Text under study:
§
In October 2018, when the inclusion of participant in the PREVAC trial in Guinea ended, a total of 10 community mobilizers had been included in the trial, representing 13% of all community mobilizers working at Guinean sites.

Discussion

The enrollment of study staff threatens two of the fundamental ethical principles of medical research involving human subjects: voluntary participation and privacy/confidentiality. It also raises logistical and methodological concerns that could jeopardize trial operations and blinding and result in increased dropout rates.

Our literature review has highlighted a lack of specific references regarding the participation of study staff to a trial, in both the scientific literature and the regulatory documents. Nevertheless, our review of scientific literature was limited to the PubMed database. There is currently no regulatory prohibition banning a clinical investigator or site staff from participating in a trial. Indeed, it would be difficult to draw up a general rule with regards to this. The public health but also socio-cultural context must be considered when determining the course of action that should be taken during the implementation of a clinical trial, especially in low-income settings and in emergency situations [8]. Regulatory authorities should consider making general or specific recommendations according to the study context, particularly in the case of a community trial for which the staff may meet the eligibility criteria. In the absence of specific rules, this matter should be addressed by the sponsor, and the opinion of an ethics committee on this question could also be sought before beginning the trial. Several strategies can be deployed to strengthen the protection of employees and minimize bias in this context [16]: Measures that will be implemented to protect the rights of employee participants should be described before the implementation and be reviewed by an ethics committee; supervisors should not directly recruit subordinates for research participation, or an independent party could monitor the informed consent process.

Building trust in the communities in West Africa as well as in other regions of the world is an essential step for the successful implementation of any community trial, including vaccine trials. The community engagement strategies developed and successfully implemented in previous vaccine trials in the epidemic Ebola context supported the tremendous effort to rapidly conduct much-needed health research on prophylactic vaccine candidates. In the epidemic context, the enrollment of study staff probably contributed to mobilize the communities, but this alone may not justify the implementation of such an initiative. During an epidemic, vaccination can potentially prevent the spread of a disease with high incidence and lethality, and a major benefit of vaccinating study staff could exist, provided that candidate vaccines have a risk-benefit ratio that has been sufficiently evaluated and that the study is well designed. These considerations could also apply to other emergent infectious diseases with high incidence and lethality and without effective prevention measures or available therapeutic treatments.
§
Data provided:

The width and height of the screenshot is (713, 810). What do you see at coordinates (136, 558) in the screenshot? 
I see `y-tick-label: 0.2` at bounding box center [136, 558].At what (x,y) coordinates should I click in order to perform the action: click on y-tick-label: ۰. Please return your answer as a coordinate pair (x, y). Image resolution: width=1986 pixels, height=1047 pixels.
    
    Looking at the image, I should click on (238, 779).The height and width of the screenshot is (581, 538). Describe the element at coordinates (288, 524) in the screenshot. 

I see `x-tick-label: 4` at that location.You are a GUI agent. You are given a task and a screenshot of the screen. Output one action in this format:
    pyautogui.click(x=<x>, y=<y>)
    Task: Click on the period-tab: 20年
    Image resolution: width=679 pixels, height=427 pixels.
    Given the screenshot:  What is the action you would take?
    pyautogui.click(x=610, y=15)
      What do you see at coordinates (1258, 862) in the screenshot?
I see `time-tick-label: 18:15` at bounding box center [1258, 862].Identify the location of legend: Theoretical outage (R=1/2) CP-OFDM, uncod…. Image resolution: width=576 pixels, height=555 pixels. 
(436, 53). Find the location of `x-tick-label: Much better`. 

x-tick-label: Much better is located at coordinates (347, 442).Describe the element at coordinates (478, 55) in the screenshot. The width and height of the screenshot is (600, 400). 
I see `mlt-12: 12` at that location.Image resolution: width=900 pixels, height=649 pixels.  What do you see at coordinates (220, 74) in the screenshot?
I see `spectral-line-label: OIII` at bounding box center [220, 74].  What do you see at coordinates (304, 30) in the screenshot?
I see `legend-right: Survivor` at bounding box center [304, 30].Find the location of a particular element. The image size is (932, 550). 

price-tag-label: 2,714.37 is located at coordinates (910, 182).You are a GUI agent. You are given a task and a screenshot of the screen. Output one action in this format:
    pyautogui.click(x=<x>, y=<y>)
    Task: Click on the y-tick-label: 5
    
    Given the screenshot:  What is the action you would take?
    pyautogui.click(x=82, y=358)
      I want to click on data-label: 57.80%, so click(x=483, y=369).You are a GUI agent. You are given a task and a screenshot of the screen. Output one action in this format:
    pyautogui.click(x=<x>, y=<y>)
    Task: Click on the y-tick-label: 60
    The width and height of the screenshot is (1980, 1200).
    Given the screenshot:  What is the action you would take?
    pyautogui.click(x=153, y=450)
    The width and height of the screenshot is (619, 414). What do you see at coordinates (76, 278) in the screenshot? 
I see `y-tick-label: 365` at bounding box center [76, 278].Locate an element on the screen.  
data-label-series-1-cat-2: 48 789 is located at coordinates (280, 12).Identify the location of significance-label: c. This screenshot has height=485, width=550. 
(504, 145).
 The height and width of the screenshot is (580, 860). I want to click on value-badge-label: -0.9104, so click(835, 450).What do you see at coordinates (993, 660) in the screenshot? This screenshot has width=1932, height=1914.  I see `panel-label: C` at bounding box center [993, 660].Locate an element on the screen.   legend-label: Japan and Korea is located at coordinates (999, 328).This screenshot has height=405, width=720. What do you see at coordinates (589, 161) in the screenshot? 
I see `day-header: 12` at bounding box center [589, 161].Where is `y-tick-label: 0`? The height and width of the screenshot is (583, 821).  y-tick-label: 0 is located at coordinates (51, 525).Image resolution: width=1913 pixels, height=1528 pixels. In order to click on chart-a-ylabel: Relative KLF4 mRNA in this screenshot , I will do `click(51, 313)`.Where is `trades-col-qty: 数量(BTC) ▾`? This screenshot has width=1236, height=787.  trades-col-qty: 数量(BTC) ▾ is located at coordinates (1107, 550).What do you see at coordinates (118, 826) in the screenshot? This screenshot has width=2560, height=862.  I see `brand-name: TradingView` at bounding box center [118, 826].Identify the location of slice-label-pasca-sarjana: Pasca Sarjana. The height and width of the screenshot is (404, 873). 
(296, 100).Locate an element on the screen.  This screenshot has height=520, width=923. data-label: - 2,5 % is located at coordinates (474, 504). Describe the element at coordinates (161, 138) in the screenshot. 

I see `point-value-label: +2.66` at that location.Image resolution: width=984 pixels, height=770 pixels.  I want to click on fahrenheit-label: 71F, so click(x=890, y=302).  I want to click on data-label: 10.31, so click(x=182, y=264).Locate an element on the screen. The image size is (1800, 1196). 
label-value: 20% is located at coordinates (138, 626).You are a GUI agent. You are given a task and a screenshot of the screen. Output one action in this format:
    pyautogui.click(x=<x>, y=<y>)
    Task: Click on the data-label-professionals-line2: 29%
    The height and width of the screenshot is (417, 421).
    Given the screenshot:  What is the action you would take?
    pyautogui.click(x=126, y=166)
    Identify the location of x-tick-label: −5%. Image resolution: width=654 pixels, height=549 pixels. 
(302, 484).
§
Prompt 1: From the passage on enrolling study staff in trials, reproduce the portion starting at "The enrollment of study staff threatens" and ending at "increased dropout rates.".
Prompt 2: According to the passage on enrolling study staff in trials, which database did the authors' review of the scientific literature cover?
Prompt 3: The passage on enrolling study staff in trials gives strategies that can strengthen the protection of employees and minimize bias. List each of these strategies.

Written response 1:
The enrollment of study staff threatens two of the fundamental ethical principles of medical research involving human subjects: voluntary participation and privacy/confidentiality. It also raises logistical and methodological concerns that could jeopardize trial operations and blinding and result in increased dropout rates.

Written response 2: The PubMed database.

Written response 3:
- Measures to protect the rights of employee participants should be described before the implementation and be reviewed by an ethics committee.
- Supervisors should not directly recruit subordinates for research participation.
- An independent party could monitor the informed consent process.